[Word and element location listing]
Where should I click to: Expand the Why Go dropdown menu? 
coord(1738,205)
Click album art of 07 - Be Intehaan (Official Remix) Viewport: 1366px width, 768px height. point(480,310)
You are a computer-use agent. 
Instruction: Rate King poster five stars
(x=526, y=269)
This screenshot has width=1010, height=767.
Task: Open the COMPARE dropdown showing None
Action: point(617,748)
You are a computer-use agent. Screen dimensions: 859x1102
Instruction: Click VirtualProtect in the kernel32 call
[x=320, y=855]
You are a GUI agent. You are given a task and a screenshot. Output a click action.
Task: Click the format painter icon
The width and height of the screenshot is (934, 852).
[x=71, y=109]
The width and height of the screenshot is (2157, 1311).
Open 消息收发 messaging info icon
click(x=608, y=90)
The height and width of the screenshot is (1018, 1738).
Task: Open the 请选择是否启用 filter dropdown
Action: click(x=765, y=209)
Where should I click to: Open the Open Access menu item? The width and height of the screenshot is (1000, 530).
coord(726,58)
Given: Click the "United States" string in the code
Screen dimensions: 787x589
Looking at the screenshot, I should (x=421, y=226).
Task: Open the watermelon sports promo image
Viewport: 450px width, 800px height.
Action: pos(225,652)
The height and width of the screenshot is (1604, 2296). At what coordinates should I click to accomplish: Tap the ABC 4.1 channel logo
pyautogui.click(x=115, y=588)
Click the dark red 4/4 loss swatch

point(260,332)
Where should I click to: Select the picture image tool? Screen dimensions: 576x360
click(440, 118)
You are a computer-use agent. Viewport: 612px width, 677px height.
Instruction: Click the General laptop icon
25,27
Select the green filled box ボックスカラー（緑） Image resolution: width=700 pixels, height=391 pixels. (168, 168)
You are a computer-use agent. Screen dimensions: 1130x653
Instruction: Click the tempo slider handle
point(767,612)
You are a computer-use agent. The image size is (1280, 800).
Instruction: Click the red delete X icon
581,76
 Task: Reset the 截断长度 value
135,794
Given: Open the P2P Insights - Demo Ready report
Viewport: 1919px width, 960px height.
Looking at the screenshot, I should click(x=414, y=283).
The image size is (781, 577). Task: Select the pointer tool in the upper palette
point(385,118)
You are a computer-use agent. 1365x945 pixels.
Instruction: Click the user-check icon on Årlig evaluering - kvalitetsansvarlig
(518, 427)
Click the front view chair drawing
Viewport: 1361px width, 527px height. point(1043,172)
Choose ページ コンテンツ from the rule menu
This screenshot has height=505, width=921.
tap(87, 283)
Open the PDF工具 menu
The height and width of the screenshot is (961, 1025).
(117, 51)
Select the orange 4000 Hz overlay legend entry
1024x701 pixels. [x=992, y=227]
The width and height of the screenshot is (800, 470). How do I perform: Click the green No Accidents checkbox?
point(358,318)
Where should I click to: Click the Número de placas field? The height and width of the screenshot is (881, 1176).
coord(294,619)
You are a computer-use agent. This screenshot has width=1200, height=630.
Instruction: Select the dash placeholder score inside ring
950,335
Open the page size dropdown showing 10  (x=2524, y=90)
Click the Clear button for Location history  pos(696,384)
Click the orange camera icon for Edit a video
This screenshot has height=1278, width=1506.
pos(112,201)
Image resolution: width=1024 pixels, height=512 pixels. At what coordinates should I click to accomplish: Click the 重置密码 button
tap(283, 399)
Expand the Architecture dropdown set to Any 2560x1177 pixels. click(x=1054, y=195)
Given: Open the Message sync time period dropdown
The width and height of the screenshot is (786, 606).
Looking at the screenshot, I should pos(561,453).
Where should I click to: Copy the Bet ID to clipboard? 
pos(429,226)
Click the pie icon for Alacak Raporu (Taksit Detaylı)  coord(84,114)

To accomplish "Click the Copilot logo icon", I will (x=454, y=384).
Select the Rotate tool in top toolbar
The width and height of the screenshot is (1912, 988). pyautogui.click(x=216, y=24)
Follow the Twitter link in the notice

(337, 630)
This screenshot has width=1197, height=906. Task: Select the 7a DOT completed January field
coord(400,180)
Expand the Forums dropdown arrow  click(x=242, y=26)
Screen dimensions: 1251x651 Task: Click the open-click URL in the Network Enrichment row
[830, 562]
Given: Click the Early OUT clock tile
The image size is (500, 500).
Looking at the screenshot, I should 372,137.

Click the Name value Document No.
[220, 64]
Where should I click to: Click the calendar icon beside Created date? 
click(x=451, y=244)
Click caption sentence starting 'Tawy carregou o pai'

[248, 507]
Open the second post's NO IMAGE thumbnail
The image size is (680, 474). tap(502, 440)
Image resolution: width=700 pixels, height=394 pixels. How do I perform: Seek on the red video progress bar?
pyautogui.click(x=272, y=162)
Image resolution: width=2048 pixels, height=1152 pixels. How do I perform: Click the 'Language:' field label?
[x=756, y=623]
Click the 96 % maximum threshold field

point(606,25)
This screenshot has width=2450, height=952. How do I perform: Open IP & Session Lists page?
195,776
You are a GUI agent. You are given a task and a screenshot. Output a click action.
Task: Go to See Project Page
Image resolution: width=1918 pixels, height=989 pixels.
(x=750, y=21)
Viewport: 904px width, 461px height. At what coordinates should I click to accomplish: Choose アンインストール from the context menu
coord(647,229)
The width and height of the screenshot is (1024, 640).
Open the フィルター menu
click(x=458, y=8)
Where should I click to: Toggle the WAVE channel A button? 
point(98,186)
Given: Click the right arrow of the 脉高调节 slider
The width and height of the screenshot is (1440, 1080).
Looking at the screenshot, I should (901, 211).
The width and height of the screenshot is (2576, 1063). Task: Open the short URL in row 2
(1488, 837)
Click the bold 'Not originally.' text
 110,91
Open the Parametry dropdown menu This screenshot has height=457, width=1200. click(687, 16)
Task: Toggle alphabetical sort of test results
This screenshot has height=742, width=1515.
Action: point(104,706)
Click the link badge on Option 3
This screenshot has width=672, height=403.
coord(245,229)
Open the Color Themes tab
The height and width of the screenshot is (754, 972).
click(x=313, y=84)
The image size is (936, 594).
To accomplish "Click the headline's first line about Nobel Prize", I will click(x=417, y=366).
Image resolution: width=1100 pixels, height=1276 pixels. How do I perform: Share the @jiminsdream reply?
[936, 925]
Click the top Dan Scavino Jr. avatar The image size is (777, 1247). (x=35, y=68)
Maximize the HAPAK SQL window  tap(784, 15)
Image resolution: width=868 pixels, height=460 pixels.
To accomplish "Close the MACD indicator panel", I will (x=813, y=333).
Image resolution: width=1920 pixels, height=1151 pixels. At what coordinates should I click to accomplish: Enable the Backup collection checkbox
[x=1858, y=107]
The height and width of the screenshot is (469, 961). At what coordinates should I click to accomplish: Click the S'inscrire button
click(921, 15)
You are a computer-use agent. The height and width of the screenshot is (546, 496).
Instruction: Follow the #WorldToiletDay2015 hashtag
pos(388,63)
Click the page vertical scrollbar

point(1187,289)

▶ **WHAT YOU ARE ASKED TO DO**
Copy the lines of the listing above word for word, from the line containing "You are a computer-use agent. The image" up to and including the line containing "point(385,118)".

▶ **FINAL ANSWER**
You are a computer-use agent. The image size is (1280, 800).
Instruction: Click the red delete X icon
581,76
 Task: Reset the 截断长度 value
135,794
Given: Open the P2P Insights - Demo Ready report
Viewport: 1919px width, 960px height.
Looking at the screenshot, I should click(x=414, y=283).
The image size is (781, 577). Task: Select the pointer tool in the upper palette
point(385,118)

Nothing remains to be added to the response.